Some of the author’s observations are clichéd (and possibly dated – he concedes that we’ve improved with time). Nonetheless, he presents them with obvious affection: “Tourists and new immigrants should be made aware that good manners are used in Israel in wartime and situations of emergency only. There may be nothing to lose by being polite, but many natives are obviously afraid to take the risk.”
Or: “When the natives begin to feel the world is moving too fast, a line at the bank counter or supermarket checkout is sufficient to offer them a much needed reassurance to the contrary. Israelis are a people of notoriously strong ideology and standing in line is seen as a violation of their principles.”

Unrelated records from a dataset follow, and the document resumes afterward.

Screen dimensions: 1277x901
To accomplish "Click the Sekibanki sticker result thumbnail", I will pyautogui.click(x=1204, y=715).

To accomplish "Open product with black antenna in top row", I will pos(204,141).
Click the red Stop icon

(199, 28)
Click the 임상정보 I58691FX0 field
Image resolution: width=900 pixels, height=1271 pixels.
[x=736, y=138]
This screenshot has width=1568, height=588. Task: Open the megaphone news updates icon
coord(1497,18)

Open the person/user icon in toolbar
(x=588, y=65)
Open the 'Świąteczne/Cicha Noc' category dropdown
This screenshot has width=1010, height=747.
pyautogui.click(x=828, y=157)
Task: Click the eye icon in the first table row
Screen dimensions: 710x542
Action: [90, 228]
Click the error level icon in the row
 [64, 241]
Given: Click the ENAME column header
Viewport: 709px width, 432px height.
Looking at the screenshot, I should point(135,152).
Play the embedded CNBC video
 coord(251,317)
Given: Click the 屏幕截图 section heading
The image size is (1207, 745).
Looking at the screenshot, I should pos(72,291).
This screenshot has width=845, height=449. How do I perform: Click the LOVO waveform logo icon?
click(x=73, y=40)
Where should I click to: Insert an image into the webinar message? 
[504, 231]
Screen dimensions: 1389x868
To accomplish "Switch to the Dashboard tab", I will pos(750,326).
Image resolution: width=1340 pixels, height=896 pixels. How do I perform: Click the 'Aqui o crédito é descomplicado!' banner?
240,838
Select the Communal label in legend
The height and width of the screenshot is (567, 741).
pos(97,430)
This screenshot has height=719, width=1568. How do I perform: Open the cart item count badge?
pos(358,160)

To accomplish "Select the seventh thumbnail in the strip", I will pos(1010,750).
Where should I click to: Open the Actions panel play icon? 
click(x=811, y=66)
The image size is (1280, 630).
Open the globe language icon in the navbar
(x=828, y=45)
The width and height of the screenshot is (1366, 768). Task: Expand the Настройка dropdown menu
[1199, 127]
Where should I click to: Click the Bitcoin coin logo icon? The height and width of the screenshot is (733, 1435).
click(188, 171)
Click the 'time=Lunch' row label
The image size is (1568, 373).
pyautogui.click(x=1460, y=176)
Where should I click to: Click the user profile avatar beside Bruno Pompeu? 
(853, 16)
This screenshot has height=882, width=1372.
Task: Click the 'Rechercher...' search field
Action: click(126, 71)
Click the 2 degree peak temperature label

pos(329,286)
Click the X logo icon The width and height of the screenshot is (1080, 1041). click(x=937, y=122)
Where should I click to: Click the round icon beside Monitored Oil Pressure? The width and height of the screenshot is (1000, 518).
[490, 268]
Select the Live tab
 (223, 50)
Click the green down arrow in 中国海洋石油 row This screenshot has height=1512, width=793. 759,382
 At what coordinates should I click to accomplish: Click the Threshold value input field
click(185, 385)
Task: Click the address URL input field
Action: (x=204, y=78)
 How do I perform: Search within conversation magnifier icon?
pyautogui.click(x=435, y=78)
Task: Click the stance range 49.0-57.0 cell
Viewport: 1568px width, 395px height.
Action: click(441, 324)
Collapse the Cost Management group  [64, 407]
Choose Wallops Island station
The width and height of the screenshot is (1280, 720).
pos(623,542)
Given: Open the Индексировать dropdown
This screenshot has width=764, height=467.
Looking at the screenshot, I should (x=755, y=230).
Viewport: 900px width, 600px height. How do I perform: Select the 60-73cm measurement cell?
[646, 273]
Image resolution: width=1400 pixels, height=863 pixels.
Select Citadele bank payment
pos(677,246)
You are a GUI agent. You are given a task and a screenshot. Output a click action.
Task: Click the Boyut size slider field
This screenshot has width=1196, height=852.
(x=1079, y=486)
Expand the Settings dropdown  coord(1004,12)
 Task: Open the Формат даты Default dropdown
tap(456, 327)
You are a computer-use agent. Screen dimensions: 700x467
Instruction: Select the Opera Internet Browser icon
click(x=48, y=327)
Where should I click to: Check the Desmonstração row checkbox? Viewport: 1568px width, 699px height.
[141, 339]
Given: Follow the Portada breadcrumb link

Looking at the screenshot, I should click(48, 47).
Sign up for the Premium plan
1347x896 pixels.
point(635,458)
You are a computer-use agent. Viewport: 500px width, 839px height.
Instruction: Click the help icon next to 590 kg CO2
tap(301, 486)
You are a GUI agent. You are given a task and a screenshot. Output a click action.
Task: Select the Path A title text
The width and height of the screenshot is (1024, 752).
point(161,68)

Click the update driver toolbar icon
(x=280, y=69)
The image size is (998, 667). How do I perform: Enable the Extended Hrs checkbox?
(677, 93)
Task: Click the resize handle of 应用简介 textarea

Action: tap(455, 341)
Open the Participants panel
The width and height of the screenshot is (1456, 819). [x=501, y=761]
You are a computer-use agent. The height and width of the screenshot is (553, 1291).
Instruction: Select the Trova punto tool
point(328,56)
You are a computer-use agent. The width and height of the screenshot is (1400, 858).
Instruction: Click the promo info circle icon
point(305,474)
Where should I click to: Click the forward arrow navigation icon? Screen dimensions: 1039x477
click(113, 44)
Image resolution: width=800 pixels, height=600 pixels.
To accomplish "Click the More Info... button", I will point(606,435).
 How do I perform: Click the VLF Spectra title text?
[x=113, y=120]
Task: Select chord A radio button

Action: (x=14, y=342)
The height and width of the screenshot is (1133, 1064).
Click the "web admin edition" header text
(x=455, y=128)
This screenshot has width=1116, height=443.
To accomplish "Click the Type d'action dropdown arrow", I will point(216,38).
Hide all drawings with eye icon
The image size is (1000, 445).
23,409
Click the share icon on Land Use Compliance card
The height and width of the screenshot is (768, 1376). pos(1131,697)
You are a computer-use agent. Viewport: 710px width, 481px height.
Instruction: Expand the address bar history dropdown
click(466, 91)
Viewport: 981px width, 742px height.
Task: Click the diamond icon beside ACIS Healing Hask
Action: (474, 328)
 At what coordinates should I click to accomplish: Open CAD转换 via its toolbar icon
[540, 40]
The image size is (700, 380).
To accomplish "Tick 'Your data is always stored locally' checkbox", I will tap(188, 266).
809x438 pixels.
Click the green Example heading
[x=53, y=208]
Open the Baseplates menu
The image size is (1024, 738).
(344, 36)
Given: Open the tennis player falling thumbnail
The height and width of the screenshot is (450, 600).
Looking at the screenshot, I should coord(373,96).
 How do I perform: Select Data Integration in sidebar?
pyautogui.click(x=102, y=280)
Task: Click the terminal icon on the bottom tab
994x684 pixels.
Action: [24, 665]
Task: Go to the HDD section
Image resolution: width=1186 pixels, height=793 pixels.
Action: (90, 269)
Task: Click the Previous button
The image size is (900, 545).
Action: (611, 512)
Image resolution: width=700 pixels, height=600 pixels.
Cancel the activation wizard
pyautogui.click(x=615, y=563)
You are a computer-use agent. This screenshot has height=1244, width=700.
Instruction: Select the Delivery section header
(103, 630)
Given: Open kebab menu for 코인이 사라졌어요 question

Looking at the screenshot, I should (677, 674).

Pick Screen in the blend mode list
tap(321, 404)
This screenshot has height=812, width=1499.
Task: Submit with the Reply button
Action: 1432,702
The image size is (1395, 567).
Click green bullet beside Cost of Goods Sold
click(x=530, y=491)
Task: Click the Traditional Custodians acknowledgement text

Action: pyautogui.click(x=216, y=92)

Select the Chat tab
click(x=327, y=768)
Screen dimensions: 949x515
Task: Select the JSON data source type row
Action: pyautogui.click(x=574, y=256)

Each chapter commences with a biblical quote, and holy references are scattered throughout this unholy book: “The reluctance of the Israelis to accept any numbering system [such as boarding cards or numbered cinema seats] probably has its roots in the Bible: King David incurred the wrath of God by insisting on having his people numbered.”
Our (bad) habits are on display in this book, such as the need to crack sunflower seeds while reading the paper or watching TV: “For a non-native, spewing out the empty shells on and all around him unaffectedly without making use of his fingers may be taken as a strong indication that metamorphosis has been completed and he has turned into a real Israeli.”
In fact, as Colorni notes, “the natives don’t have any bad habits. They might be bad habits for other people, but they’re all right for them.”
Not surprisingly, the chapter on driving – “technically speaking, the most unreliable part of the car is the nut holding the wheel” – was among the best received among most readers. His comments on Arabic music and religion in other chapters have been criticized as offensive, however, for which he apologizes.
Regarding the economy, he notes that it is the ambition of most Israelis to actually be able to afford what they spend, “since it is now costing Israelis twice as much to live beyond their means as it did twenty years ago.”
The guide is unabashedly Zionist and pulls no punches when describing the threats the country faces: “For Israel losing a single war would simply mean being erased from the maps of the region (which has already been done, fortunately only in schoolbooks, by most of the Arab countries).”
The author admits over the phone that he has “inevitably acquired many of the Israelis’ bad habits.”
The married father of two, whose chapter on the IDF and reserve duty is written from personal experience, says: “Although I described the Israelis in a vaguely derogatory manner as ‘them’ and ‘us,’ today I identify unquestionably as one of ‘them.’”
And he sounds proud of it.
The book is illustrated by prizewinning artist Avi Katz, who made aliya from the US in 1970 and whose work regularly graces The Jerusalem Report. He, too, has obviously put a lot of personal experience in his sketches of Israeli life.
Israel for Beginners might not be an essential guide to understanding the country and its citizens, but it is a (generally) funny and “punny” read.
It is dedicated “to all those who made the right choice and came back home to Eretz Israel.”